Saved entries:
==============================

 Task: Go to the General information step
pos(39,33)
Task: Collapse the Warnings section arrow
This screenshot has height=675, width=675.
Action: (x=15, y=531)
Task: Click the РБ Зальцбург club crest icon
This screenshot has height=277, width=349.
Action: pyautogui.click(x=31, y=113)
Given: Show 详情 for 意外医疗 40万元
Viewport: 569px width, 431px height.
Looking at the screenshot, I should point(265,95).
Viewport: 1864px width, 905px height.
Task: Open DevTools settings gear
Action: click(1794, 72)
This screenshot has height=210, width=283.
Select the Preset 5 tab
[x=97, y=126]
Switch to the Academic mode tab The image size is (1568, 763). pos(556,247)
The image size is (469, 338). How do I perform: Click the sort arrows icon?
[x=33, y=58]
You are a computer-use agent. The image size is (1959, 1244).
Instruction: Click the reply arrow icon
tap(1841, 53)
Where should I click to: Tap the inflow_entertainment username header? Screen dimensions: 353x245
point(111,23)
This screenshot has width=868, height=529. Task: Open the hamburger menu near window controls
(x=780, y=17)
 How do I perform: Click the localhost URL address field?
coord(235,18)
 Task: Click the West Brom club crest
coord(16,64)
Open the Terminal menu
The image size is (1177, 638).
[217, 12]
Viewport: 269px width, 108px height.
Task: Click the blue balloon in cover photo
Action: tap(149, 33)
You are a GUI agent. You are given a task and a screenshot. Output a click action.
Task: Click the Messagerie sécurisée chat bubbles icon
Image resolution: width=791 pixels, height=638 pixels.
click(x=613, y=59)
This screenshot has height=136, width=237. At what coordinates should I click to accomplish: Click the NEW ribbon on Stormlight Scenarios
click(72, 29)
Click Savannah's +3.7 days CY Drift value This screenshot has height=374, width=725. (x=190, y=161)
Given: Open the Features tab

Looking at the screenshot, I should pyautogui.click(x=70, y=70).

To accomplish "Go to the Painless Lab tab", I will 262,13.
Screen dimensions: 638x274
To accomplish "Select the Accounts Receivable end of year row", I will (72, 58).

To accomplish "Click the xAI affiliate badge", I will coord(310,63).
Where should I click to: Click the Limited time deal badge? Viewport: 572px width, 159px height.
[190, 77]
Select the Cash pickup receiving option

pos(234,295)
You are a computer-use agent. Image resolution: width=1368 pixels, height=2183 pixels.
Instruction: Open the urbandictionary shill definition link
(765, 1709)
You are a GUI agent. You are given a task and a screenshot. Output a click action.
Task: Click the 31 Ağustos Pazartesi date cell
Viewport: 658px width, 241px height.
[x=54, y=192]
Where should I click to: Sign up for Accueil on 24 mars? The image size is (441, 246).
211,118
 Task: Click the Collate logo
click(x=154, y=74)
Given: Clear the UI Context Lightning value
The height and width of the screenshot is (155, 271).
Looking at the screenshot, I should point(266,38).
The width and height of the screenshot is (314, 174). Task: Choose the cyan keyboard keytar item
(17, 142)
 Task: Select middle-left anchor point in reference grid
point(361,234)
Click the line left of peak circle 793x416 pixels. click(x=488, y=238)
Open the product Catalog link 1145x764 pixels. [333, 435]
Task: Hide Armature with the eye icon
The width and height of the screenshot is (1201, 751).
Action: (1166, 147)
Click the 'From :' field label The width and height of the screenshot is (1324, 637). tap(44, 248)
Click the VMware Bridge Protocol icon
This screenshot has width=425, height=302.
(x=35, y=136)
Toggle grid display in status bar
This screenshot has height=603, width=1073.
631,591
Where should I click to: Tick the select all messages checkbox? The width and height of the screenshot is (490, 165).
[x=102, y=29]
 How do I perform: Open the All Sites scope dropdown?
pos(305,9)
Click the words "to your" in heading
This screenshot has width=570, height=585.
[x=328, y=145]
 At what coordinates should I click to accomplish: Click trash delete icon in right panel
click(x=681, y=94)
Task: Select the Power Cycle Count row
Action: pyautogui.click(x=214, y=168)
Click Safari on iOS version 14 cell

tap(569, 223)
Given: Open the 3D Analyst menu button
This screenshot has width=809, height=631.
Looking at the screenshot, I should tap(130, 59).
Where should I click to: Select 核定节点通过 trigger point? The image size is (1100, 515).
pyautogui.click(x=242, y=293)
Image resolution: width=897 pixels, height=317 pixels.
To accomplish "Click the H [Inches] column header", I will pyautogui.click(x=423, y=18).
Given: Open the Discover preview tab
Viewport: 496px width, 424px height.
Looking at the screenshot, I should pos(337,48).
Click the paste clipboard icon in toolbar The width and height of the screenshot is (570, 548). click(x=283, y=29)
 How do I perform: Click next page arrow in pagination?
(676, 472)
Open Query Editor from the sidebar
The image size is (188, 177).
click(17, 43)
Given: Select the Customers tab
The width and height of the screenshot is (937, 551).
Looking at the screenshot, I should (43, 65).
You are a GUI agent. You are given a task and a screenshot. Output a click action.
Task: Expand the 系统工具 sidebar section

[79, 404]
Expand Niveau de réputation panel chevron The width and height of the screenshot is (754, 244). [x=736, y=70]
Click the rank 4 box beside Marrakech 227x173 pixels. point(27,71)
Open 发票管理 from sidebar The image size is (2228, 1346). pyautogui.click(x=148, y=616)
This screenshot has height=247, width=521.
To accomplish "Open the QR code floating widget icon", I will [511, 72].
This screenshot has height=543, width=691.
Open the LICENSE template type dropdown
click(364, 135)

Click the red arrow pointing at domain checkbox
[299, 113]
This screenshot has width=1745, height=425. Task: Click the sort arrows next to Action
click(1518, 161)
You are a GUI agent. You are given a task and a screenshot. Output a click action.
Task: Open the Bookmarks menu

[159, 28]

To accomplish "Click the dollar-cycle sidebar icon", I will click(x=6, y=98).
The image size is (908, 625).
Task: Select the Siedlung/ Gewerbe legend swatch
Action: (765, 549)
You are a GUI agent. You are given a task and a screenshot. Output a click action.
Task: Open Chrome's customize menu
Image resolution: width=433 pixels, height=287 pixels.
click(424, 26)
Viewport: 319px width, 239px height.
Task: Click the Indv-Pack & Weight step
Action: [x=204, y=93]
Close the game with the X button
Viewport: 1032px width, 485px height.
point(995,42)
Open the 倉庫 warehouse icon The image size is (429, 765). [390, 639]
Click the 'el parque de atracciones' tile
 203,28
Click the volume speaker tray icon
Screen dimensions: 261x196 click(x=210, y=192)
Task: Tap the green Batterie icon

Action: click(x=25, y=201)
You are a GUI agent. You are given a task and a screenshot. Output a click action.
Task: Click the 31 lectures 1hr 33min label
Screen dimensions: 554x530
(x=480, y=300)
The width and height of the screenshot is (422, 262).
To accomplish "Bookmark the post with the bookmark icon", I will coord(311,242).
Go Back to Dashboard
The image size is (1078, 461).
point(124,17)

==============================

TASK ITEM: Gather each line in these records that contains the string "computer".

RESPONSE:
You are a computer-use agent. The image size is (1959, 1244).
You are a computer-use agent. Image resolution: width=1368 pixels, height=2183 pixels.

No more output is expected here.